* **Passage shown**
⁂

Despite the negative publicity, Saban continued to gain momentum throughout the summer of 2004, especially after he received an endorsement from Senator John McCain.

Arpaio held on to defeat Saban by 10 percentage points in the September 2004 Republican primary. It was the closest election Arpaio has faced since he was first elected sheriff in 1992.

Saban filed his lawsuit in May 2005, and it has quietly become a high-stakes showdown between the paranoid Arpaio and the swashbuckling Saban.

Saban's lawyers have alleged in pleadings that "the reprehensible behavior in this case is due to Deputy Chief Hendershott's past criminal behavior and his need for Sheriff Arpaio to remain in power."

The suit alleges that Hendershott "has misappropriate[d] monies, destroyed evidence, intimidated witnesses, and falsified records, for his personal and pecuniary gain as well as Arpaio's."

⁂

* **Written problem A**
Pick out every line of the records below that contains the word "field", treating uppercase and lowercase as different.

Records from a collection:

⁂

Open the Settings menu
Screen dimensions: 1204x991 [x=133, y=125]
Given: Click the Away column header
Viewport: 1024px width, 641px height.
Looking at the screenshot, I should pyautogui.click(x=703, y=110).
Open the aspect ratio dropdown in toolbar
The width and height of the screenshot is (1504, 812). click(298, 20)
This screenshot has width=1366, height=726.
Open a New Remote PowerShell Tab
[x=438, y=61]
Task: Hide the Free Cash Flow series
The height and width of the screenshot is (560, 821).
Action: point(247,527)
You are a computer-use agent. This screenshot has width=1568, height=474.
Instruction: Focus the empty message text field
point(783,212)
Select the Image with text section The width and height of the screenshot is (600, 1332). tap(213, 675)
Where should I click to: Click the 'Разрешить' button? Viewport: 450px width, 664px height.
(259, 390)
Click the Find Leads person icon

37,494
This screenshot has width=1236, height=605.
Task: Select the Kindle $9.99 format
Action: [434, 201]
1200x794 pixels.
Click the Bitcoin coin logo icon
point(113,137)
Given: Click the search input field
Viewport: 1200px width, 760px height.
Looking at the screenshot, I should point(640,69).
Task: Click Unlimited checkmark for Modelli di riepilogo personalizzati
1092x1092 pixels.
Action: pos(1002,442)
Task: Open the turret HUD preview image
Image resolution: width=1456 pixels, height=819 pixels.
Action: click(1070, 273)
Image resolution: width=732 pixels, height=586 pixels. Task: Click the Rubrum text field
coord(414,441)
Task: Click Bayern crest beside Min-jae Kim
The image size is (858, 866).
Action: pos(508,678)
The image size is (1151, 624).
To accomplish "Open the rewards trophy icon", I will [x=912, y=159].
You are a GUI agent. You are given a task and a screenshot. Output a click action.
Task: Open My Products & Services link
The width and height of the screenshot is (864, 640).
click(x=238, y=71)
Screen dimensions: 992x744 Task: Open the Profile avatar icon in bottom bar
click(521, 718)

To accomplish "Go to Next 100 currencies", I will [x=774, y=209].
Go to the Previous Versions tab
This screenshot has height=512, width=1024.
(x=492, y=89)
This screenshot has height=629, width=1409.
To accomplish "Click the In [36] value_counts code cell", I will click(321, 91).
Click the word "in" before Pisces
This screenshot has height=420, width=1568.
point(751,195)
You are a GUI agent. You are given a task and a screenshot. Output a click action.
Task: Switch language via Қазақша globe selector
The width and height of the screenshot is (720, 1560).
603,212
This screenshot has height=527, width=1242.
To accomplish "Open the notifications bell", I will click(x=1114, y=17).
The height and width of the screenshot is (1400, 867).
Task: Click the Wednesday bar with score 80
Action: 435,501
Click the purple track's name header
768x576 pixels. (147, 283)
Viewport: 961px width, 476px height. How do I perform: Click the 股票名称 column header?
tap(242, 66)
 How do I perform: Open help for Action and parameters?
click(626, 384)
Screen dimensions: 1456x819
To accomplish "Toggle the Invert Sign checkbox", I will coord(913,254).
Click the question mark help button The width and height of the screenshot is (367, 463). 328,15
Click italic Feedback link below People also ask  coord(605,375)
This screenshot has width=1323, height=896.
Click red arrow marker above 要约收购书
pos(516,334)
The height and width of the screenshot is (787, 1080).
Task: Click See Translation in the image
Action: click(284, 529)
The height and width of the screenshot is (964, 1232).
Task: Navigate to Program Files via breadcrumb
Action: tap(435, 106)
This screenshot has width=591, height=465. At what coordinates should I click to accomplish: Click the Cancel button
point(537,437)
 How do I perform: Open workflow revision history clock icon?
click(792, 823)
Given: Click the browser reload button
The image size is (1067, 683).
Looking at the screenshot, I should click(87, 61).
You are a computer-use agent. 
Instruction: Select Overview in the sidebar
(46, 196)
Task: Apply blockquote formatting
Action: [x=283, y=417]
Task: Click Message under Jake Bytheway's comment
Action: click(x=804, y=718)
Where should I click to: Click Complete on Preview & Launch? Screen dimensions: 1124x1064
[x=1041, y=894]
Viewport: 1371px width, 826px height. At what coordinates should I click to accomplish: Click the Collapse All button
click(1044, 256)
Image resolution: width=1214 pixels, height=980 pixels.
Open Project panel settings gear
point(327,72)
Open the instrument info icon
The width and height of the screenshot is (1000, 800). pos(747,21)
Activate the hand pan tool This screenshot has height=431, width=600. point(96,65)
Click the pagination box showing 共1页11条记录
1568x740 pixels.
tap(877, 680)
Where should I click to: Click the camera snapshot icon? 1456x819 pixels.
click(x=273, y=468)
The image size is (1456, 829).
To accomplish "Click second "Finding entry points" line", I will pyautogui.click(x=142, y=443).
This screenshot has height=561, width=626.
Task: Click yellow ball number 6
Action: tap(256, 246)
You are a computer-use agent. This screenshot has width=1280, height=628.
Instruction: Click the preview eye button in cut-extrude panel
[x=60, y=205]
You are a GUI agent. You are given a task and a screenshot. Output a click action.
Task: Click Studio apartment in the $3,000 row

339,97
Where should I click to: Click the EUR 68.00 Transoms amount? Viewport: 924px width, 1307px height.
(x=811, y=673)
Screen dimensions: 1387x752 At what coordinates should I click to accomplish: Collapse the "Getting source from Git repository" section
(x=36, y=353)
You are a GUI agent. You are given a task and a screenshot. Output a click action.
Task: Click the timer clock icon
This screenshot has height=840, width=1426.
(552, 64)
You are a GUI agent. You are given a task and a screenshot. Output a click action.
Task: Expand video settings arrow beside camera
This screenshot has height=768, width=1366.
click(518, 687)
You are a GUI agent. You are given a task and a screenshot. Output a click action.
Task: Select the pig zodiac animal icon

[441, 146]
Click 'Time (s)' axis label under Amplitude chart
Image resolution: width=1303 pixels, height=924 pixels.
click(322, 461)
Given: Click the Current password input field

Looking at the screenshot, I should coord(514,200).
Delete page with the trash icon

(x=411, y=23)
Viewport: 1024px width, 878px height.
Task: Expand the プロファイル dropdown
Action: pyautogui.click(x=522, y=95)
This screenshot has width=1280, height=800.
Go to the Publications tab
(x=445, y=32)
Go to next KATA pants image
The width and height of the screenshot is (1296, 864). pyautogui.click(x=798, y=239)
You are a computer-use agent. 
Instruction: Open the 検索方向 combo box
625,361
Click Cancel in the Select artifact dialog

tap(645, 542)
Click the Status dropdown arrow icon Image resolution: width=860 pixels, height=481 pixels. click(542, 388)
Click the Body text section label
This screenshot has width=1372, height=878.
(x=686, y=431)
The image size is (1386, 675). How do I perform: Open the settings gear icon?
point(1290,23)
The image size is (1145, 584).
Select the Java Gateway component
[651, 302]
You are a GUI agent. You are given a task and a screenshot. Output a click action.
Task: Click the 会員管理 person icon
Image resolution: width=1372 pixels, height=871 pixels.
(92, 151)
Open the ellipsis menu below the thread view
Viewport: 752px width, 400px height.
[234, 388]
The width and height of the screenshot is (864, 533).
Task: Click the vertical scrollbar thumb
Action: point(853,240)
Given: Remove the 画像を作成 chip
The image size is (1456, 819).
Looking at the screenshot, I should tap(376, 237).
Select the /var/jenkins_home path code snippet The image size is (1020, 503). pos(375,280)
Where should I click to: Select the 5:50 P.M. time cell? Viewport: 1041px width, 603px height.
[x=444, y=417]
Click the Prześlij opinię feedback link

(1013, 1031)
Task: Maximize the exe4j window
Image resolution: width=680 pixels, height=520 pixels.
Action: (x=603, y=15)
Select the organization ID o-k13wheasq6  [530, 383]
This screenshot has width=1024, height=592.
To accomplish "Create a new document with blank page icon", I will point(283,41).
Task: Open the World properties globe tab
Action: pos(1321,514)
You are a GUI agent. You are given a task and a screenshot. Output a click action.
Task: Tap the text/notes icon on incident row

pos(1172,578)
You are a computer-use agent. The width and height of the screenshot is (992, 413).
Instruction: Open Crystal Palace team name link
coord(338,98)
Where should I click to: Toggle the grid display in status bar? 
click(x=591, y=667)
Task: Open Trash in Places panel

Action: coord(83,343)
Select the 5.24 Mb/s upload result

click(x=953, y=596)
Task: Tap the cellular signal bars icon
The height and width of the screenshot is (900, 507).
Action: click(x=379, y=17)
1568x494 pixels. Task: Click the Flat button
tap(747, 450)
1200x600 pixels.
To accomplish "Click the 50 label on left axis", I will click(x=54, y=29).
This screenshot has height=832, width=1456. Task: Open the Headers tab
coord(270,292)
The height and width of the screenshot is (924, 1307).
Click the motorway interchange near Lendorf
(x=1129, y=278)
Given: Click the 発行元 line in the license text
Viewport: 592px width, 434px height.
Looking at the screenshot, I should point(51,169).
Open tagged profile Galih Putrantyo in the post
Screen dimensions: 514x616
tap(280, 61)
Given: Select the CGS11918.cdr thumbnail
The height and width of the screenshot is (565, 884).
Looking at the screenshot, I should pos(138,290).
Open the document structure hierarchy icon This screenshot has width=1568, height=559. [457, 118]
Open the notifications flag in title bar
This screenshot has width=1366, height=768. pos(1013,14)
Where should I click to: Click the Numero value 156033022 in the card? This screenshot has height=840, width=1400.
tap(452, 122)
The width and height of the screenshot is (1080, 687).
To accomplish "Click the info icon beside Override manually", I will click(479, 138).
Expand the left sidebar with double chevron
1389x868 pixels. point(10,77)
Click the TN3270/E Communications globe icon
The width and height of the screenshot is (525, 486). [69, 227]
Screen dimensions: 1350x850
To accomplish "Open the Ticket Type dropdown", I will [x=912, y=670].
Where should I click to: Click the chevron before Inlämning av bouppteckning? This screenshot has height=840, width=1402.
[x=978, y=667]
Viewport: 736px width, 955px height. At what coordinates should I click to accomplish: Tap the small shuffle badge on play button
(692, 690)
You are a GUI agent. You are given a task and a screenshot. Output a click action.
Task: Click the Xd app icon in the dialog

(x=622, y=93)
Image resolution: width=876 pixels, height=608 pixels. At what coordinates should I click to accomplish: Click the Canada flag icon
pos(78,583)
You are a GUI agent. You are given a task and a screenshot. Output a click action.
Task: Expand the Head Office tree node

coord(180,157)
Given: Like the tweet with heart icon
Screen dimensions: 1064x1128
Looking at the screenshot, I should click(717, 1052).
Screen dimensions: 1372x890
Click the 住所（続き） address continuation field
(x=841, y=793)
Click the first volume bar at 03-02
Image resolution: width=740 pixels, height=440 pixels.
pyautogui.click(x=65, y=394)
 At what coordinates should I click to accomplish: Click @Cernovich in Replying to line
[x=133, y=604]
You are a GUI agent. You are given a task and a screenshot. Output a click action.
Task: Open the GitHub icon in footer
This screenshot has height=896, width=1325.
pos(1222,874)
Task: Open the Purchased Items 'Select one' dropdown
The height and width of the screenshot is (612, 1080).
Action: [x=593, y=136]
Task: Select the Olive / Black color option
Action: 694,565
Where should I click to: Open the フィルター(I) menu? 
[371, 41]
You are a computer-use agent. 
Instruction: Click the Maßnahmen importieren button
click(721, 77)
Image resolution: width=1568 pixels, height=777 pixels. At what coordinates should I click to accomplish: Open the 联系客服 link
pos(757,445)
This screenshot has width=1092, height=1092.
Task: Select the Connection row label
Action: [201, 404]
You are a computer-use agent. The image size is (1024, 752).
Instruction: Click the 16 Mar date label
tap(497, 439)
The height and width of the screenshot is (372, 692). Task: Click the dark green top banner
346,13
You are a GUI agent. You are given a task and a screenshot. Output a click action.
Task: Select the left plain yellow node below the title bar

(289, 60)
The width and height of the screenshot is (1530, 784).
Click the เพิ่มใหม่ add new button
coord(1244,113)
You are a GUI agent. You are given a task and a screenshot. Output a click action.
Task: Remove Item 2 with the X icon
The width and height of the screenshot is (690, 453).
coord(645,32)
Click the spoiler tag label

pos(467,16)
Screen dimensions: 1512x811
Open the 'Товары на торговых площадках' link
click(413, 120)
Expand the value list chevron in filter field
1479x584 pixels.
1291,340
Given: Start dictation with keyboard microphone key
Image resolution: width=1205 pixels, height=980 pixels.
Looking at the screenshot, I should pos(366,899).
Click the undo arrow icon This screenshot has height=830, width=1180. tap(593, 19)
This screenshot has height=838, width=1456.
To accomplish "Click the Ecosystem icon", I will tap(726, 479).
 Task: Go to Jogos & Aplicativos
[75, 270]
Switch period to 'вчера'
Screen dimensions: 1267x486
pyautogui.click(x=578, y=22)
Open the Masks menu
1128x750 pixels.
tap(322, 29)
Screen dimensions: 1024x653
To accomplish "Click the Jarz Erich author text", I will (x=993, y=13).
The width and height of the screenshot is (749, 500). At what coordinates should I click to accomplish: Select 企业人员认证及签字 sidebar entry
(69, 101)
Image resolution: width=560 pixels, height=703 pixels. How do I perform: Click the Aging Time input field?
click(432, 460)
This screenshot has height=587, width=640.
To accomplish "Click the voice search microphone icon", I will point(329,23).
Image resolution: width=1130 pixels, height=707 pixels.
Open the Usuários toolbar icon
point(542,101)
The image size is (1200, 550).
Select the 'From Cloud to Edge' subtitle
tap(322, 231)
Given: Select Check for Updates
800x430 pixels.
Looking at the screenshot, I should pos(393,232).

⁂

* **Written problem B**
From the passage on Saban and Arpaio above, quote the part that opens with the words containing "Arpaio held on" and closes with "the swashbuckling Saban.".

* **Exercise solution A**
Instruction: Focus the empty message text field
Given: Click the search input field
Image resolution: width=732 pixels, height=586 pixels. Task: Click the Rubrum text field
Given: Click the Current password input field
Click the 住所（続き） address continuation field
Expand the value list chevron in filter field
Image resolution: width=560 pixels, height=703 pixels. How do I perform: Click the Aging Time input field?

* **Exercise solution B**
Arpaio held on to defeat Saban by 10 percentage points in the September 2004 Republican primary. It was the closest election Arpaio has faced since he was first elected sheriff in 1992.

Saban filed his lawsuit in May 2005, and it has quietly become a high-stakes showdown between the paranoid Arpaio and the swashbuckling Saban.